This is a reflection on the Mass readings of the day.


It is a relief that people of our age are so much better and more faithful to God than in Noah’s time; that there is no evil running rampant in our day.

Said no one, in any age, ever.

We observe the evil and misplacement of values in our time, and it is hard not to despair. We look at the punishment God meted out in Noah’s time, and we realize that it was perfectly just. Sometimes, perhaps, we even wish that God would enact a similar purge in our time.

But then, Jesus came. God, for all time, took a different tack–a tack of mercy. Evildoers will reap their just reward in eternity, but God exhibits an impossible amount of patience and mercy during the sojourn here on earth.

It is hard not to focus on faults–not only the faults of others, but also our own, as if these were the essence of the story. But they are not. Jesus’ power and love are the essence of the story. When we strive to give our “yes” to Him daily, even haltingly, in the midst of our many sins and shortcomings, He rushes in with His mercy and power to supplement our weakness, and transform us into His new creation.

The Noah story, where most of humanity got wiped out, makes sense. The introduction of Jesus into history, on the other hand, is forever surprising, unexpected–a gratuitous and definitive act of mercy on the part of God.

So it is that in today’s gospel, Jesus reproves the disciples for focusing on what is no longer relevant: their shortcomings. They neglected to bring bread. This was a gross lack of planning, responsibility, and consideration on their part, one might say. How could they forget to feed their Lord and Master, God Incarnate! And each other!

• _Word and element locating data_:

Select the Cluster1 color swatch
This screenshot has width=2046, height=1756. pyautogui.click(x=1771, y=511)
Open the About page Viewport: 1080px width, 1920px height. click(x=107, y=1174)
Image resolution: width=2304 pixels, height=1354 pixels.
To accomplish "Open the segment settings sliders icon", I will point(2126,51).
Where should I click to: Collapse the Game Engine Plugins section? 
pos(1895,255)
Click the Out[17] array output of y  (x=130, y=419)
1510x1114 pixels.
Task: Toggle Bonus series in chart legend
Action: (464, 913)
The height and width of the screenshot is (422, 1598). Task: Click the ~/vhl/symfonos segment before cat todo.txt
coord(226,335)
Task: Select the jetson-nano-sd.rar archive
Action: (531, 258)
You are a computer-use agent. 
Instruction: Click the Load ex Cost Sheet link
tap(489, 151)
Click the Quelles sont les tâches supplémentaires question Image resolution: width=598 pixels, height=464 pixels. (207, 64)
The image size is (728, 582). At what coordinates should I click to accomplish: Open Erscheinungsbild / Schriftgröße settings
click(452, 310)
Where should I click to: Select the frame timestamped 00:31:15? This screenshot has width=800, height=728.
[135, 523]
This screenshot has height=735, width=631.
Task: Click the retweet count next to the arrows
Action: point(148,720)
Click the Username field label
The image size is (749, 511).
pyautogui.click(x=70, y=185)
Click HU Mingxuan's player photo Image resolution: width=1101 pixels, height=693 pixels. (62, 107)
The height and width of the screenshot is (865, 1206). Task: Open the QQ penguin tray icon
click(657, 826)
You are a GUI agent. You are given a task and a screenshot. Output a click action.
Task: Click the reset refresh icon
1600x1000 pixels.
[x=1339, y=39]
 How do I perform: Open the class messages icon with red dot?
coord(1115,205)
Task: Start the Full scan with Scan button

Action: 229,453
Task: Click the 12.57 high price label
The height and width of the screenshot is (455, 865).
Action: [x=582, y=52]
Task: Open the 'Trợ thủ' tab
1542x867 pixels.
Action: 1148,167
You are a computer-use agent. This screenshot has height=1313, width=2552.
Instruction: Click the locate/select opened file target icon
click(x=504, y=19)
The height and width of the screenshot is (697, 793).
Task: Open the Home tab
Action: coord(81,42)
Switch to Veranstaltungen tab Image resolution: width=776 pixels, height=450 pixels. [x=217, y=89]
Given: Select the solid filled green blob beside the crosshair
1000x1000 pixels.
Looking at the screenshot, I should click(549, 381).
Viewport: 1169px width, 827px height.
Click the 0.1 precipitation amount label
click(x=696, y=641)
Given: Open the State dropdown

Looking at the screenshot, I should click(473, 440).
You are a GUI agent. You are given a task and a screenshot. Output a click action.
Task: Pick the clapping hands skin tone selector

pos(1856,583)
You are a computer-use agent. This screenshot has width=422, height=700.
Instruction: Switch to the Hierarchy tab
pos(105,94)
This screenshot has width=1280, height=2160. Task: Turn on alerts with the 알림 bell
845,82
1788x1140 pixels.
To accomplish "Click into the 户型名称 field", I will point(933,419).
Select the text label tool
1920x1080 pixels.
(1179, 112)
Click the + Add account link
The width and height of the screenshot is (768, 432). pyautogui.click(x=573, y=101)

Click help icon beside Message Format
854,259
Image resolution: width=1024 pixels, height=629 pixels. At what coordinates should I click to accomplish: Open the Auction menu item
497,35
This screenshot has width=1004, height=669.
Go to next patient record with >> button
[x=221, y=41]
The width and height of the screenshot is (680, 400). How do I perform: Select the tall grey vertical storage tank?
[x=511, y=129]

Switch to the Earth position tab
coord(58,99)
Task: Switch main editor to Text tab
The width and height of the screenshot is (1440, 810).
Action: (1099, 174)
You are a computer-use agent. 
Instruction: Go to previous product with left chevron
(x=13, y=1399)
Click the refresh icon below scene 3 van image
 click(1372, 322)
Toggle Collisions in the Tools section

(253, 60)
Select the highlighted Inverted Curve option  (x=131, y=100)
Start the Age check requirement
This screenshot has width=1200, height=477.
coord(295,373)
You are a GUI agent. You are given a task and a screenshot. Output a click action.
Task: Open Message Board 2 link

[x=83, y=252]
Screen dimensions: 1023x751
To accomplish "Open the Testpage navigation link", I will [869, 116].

• _TASK_:
Proceed with the reflection on the day's Mass readings, starting after its last sentence.

• _ANSWER TO THE PROBLEM_:
But then Jesus puts things in perspective, by reminding them of the multiplication of the loaves. “Do you still not understand?” He asks them, as if in disbelief. Do they still not understand how powerful He is to provide, and how their weaknesses and mistakes are irrelevant?

He may well say the same to us, when we wring our hands concerning our limitations and failures. “Do you still not understand?” Do we still not understand how overwhelmingly powerful this unexpected gift of the Word Made Flesh, and of His love, really is in our lives?

Ideas for conversation with the Lord: Tell Jesus that at least now, at this moment, you do understand. Tell Him that you give Him your weaknesses and failures, both on the human and on the spiritual level. Tell Him that you believe in the power of His multiplication of loaves in your life–that you know too that He multiplies the good results of what you do and are, even though you don’t deserve it. Ask Him to increase in you the virtue of trust and hope.